— Start of TEXT SECTION —

What Rights Do Grandparents Have in Kansas?
Kansas grandparents can seek court-ordered visitation, but they must meet a legal burden of proof. Here's what the law requires and how the process works.
Kansas grandparents can seek court-ordered visitation, but they must meet a legal burden of proof. Here's what the law requires and how the process works.
Kansas grandparents seeking court-ordered visitation must now petition under the Uniform Nonparent Visitation Act, which took effect in 2024 and replaced the state’s former grandparent visitation statute. The new law sets a higher bar: grandparents must prove that denying visitation would actually harm the child, not merely that visits would be nice to have. That shift reflects the U.S. Supreme Court’s emphasis on parental decision-making rights and means grandparents need strong evidence and realistic expectations before heading to court.
In 2024, Kansas enacted House Bill 2675, which repealed the old grandparent visitation statutes (KSA 23-3301 through 23-3304) and replaced them with the Uniform Nonparent Visitation Act. The new law uses the broader category of “nonparent,” which includes grandparents, siblings, and stepparents. If you’ve been researching Kansas grandparent visitation and found references to KSA 23-3301, that statute no longer exists.

— End of TEXT SECTION —

### WHAT YOU WILL DO
1. From the article on Kansas grandparent rights, print everything from "In 2024, Kansas" down to "no longer exists.".
2. In the article on Kansas grandparent rights, which bill did Kansas enact in 2024 to repeal the old grandparent visitation statutes?
3. Pick up the article on Kansas grandparent visitation rights right after its last sentence and keep writing.
The data after this point comes from a separate source, unrelated to the article on Kansas grandparent rights.

— Start of GIVEN INFORMATION —

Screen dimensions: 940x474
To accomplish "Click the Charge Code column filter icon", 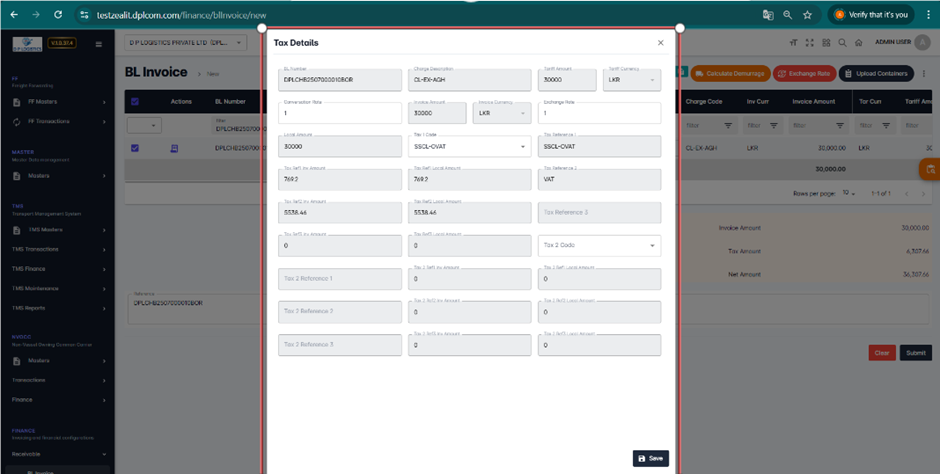I will [x=728, y=126].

— End of GIVEN INFORMATION —

### OUTPUTS FOR THE TASKS
1.
In 2024, Kansas enacted House Bill 2675, which repealed the old grandparent visitation statutes (KSA 23-3301 through 23-3304) and replaced them with the Uniform Nonparent Visitation Act. The new law uses the broader category of “nonparent,” which includes grandparents, siblings, and stepparents. If you’ve been researching Kansas grandparent visitation and found references to KSA 23-3301, that statute no longer exists.

2. House Bill 2675

3.
The practical difference matters. Under the old law, grandparents had to show a substantial relationship with the child and that visitation served the child’s best interests. Those requirements still exist, but the new act adds a critical threshold: grandparents must also prove that denying visitation would result in harm to the child. That word “harm” does real work, and courts take it seriously.
Another significant change is scope. The old statute limited grandparent visitation petitions to proceedings under Kansas’s divorce and separation laws, which meant grandparents generally couldn’t seek visitation unless a divorce or custody case was already underway. The new act is a standalone framework, giving grandparents a path to petition regardless of whether another family law case exists.
Under the Uniform Nonparent Visitation Act, a court can order visitation only if a grandparent proves all three of the following:
All three elements are required. A grandparent who has a wonderful relationship with a grandchild but cannot show harm from denied visitation will not get a court order. This is where most petitions face their toughest challenge.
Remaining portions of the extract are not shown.